Question

A CD player has a pre-sale price of $$\$ c$$. Kim buys it at a $$30 \%$$ discount and pays $$6 \%$$ sales tax. After a few months, she sells it for $$\$ d$$ which was $$50 \%$$ of what she paid originally. Express $$d$$ as a function of $$c$$.

Answer

**step1 Calculate the price after the discount**

First, we need to find the price of the CD player after a 30% discount. A 30% discount means Kim pays 100% - 30% = 70% of the original pre-sale price.

$$ \text{Price after discount} = \text{Pre-sale price} \times (100\% - \text{Discount percentage}) $$

Given the pre-sale price is $$ \$ c $$, the price after discount is:

$$ \text{Price after discount} = c \times (100\% - 30\%) = c \times 70\% = c \times 0.70 $$

**step2 Calculate the total price Kim paid after sales tax**

Next, we need to add the 6% sales tax to the discounted price. Sales tax means an additional 6% is added to the price, so Kim pays 100% + 6% = 106% of the discounted price.

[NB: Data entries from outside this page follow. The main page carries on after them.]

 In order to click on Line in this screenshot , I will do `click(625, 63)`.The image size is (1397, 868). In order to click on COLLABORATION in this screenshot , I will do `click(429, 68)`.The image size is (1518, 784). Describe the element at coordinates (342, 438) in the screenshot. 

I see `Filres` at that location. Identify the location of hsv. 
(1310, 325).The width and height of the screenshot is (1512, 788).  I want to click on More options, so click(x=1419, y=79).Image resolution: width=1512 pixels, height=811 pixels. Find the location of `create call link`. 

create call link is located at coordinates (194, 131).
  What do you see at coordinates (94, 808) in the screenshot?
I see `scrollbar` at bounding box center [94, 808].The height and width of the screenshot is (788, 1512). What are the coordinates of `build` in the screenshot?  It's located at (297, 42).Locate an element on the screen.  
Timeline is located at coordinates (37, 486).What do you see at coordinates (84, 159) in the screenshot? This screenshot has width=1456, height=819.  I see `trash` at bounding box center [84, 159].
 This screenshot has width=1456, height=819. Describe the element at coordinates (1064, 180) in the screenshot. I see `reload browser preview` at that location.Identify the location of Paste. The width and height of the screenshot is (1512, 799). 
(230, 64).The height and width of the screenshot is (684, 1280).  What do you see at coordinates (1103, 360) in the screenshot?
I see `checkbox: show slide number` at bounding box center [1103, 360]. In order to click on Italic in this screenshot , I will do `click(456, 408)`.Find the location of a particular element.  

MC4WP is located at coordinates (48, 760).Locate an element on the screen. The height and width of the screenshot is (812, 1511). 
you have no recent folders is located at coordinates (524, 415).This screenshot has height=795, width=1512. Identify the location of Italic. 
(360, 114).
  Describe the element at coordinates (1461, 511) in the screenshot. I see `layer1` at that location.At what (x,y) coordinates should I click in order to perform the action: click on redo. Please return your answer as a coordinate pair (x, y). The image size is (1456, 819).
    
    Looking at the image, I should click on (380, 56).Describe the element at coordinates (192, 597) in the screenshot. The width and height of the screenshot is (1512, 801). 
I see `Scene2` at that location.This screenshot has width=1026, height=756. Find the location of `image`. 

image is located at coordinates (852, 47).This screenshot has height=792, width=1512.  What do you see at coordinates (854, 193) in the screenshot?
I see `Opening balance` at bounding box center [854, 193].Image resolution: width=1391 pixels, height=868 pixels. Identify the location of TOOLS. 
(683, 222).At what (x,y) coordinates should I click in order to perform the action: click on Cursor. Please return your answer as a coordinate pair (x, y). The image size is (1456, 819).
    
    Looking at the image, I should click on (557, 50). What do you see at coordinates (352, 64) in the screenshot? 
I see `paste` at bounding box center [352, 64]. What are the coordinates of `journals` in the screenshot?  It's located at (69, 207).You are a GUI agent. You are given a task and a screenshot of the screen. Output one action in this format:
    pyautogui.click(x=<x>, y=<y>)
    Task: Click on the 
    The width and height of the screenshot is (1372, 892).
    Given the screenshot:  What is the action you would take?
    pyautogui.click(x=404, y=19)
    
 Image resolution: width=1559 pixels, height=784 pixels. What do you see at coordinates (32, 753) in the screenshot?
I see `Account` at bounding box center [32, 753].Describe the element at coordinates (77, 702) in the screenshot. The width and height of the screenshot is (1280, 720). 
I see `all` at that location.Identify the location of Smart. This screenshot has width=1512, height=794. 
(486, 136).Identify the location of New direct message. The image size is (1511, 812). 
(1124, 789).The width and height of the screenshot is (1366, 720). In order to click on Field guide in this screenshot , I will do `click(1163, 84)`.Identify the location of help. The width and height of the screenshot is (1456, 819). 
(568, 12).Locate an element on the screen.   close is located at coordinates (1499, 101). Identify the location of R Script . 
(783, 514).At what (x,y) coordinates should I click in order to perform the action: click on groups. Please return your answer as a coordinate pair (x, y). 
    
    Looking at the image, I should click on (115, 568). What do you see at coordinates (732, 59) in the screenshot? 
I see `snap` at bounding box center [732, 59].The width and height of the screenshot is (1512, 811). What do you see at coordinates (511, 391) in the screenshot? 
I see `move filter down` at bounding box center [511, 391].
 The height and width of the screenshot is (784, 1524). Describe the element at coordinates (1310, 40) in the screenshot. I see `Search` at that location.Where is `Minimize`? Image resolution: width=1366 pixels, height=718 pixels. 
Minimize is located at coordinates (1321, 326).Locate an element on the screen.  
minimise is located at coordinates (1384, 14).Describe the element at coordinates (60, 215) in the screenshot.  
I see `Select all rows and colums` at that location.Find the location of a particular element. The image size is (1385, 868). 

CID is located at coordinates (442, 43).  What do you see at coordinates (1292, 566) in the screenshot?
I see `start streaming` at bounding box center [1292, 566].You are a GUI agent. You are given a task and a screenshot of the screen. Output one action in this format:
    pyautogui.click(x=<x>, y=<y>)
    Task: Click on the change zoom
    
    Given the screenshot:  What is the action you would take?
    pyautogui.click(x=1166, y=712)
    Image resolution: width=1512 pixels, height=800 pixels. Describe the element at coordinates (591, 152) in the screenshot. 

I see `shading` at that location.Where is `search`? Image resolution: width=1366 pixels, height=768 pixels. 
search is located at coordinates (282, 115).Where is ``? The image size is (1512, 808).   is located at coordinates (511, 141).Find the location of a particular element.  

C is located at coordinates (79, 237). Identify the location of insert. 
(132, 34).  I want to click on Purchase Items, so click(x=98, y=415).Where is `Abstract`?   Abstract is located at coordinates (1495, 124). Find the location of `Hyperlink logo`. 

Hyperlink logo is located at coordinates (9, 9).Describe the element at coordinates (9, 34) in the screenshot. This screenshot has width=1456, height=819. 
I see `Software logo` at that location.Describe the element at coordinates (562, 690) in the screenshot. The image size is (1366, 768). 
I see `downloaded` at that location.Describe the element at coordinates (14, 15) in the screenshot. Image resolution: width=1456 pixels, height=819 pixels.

$$ \text{Price Kim paid} = \text{Price after discount} \times (100\% + \text{Sales tax percentage}) $$

Using the result from Step 1, the price Kim paid is:

$$ \text{Price Kim paid} = (c \times 0.70) \times (100\% + 6\%) = (c \times 0.70) \times 106\% = (c \times 0.70) \times 1.06 $$

Let's calculate the numerical value:

$$ 0.70 \times 1.06 = 0.742 $$

So, the price Kim paid is:

$$ \text{Price Kim paid} = c \times 0.742 $$

**step3 Calculate the selling price d**

Kim sells the CD player for $$ \$ d $$, which is 50% of what she paid originally. We use the price Kim paid from Step 2 to calculate $$ d $$.

$$ d = \text{Price Kim paid} \times \text{Selling percentage} $$

Using the result from Step 2, the selling price $$ d $$ is:

$$ d = (c \times 0.742) \times 50\% = (c \times 0.742) \times 0.50 $$

**step4 Express d as a function of c**

Finally, we multiply the numerical values to express $$ d $$ as a function of $$ c $$.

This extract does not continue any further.